# Inequality in triangle

1. Nov 26, 2010

### harry654

Prove that in any triangle ABC with a sharp angle at the peak C apply inequality:(a^2+b^2)cos(α-β)<=2ab
Determine when equality occurs.

I tried to solve this problem... I proved that (a^2+b^2+c^2)^2/3 >= (4S(ABC))^2,
S(ABC) - area
but I dont know prove that (a^2+b^2)cos(α-β)<=2ab :(

2. Nov 26, 2010

### tiny-tim

welcome to pf!

hi harry654! welcome to pf!

(try using the X2 icon just above the Reply box )

by "sharp angle", i assume you mean an acute angle, less than 90°?

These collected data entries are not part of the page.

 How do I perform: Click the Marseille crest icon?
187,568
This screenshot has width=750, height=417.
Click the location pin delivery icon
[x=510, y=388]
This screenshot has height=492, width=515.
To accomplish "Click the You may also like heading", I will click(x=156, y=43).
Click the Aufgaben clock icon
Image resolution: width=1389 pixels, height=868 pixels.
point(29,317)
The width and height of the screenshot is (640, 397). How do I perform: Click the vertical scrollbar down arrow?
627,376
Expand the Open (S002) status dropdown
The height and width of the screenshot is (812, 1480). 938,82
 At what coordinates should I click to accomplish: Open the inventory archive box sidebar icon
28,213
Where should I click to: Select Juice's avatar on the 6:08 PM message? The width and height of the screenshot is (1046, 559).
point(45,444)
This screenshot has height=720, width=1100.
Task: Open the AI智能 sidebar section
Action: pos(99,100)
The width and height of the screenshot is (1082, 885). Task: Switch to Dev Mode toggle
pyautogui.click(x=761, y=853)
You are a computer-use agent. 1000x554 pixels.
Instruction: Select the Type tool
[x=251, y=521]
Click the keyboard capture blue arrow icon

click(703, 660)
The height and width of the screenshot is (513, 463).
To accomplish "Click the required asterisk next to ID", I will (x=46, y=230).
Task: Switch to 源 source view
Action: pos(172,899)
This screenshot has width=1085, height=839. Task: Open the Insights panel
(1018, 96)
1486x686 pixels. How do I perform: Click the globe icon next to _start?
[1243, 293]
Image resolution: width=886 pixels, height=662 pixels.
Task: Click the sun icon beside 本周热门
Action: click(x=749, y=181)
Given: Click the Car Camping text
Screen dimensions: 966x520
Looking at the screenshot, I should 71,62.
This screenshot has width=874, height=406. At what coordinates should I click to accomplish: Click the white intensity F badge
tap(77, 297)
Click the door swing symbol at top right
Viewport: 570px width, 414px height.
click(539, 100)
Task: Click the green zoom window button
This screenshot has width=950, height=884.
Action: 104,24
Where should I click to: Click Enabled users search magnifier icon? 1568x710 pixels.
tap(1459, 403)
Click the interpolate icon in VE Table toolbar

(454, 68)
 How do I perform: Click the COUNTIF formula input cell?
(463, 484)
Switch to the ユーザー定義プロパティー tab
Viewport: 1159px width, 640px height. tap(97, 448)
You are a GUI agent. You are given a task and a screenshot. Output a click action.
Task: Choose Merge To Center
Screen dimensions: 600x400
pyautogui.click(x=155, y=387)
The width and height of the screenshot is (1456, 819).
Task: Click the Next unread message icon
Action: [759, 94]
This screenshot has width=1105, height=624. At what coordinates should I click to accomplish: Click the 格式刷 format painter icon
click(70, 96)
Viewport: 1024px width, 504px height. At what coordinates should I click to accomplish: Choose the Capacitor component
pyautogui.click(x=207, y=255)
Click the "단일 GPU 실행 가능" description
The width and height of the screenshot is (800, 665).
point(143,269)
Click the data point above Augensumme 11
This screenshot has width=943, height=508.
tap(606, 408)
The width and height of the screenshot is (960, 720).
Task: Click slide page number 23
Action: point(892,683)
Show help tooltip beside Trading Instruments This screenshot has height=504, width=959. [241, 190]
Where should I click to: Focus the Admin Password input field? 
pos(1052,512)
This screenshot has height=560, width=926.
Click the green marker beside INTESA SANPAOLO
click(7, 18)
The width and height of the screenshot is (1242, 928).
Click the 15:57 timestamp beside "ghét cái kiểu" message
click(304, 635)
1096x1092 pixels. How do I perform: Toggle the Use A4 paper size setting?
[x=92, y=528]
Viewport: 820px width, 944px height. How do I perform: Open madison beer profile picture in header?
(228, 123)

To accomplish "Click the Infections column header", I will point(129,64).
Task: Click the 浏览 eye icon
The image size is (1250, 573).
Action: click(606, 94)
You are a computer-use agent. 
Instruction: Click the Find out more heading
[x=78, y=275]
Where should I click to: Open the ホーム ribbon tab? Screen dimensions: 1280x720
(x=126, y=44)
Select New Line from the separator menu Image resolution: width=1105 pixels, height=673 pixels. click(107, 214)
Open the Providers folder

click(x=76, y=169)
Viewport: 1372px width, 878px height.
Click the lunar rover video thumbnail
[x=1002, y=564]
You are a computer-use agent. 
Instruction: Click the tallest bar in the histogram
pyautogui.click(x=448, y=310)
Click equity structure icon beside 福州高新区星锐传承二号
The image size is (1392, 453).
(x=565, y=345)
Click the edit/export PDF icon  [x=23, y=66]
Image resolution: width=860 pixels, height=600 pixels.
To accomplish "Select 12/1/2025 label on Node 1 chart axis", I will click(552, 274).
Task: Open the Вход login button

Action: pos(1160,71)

hint: where in that triangle can you find (or construct) an angle α-β ?

3. Nov 27, 2010

### harry654

by "sharp angle", i assume you mean an acute angle, less than 90°? yes :)
hint: where in that triangle can you find (or construct) an angle α-β ?
oh. I know that apply π-(α+β)=γ. But i cant see in that triangle an angle α-β. I have tried to solve this problem already 3 days, but I always proved other inequality.

4. Nov 27, 2010

### tiny-tim

then make one!

you know that α-β is in the answer, so you know there must be an α-β somewhere

where could you draw an extra line to make an angle α-β ?

5. Nov 27, 2010

### harry654

I can draw paralell straight line with BC. Then i draw paralell straight line with AC. And then I depict triangle ABC in axial symmetry according AB. And at the peak B(under) I have an angle α-β. Is it OK?

6. Nov 27, 2010

### tiny-tim

sorry, i don't understand

can you supply some extra letters (D, E, …), to make it clearer?

7. Nov 27, 2010

### harry654

OK.
We have triangle ABC.
I draw paralell line p with BC and paralell line l with AC. p intersects l in the point D.
Then angle DBA is equivalent with α. I depict triangle ABC in axial symmetry according AB. this triangle mark AEB.Then angle EBA is equivalent with β. And angle DBE is α-β

8. Nov 27, 2010

### tiny-tim

oh i see!

yes, but a lot simpler would be to draw just one line

draw CD equal to CA with D on BC … then triangle DBC has two sides the same as ABC, and angle DCB is α-β

(btw, "depict triangle ABC in axial symmetry according AB" is weird … write "reflect triangle ABC in AB" )

9. Nov 27, 2010

### harry654

(btw, "depict triangle ABC in axial symmetry according AB" is weird … write "reflect triangle ABC in AB" )[/QUOTE]

sorry my english is not enough good I know :(

draw CD equal to CA with D on BC ... When I draw D on BC so B,C,D are on one line... and it isnt triangle DBC so I am confused... sorry :(

10. Nov 27, 2010

### tiny-tim

oops!

sorry, i meant with D on AB

11. Nov 27, 2010

### harry654

Re: oops!

oh yes.
Now, Should I compare areas of triangles ABC and DBC, shouldnt I?

12. Nov 27, 2010

### tiny-tim

no!!

(why are you so keen on areas anyway? you'll hardly ever need them, and certainly not here )

just use triangle DBC

13. Nov 27, 2010

### harry654

Ok... I use cosinus law and I have equality. But I think I must something compare because I need prove inequality

14. Nov 27, 2010

### tiny-tim

what equality?

(btw, we say "sine" and "cosine" )

15. Nov 27, 2010

### harry654

Ok.Maybe dont understand me. When I use cosine law I get a^2+b^2-2abcos(α-β)=h^2
when h is DB. But I need (a^2+b^2)cos(α-β)<=2ab I now see that equality occurs when triangle is isosceles. But I try from a^2+b^2-2abcos(α-β)=h^2 get (a^2+b^2)cos(α-β)<=2ab.

16. Nov 27, 2010

### tiny-tim

(try using the X2 icon just above the Reply box )

hint: eliminate ab

17. Nov 27, 2010

### harry654

hint: eliminate ab

I found that I am stupid...
when I eliminate ab cosine law will not apply or no?

Last edited: Nov 27, 2010
18. Nov 27, 2010

### harry654

apply (a²+b²)cos(α-β)>= a²+b²-h²

and then I dont know aaaaa :(

Last edited: Nov 27, 2010
19. Nov 27, 2010

### tiny-tim

no, you've missed out a cos(α-β)

20. Nov 27, 2010

### harry654

2ab=(a²+b²-h²)/cos(α-β) Is that OK?

then a²+b²>=2ab
a²+b²>=(a²+b²-h²)/cos(α-β) /*cos(α-β)
(a²+b²)cos(α-β) ? (a²+b²-h²)
so? I am lost...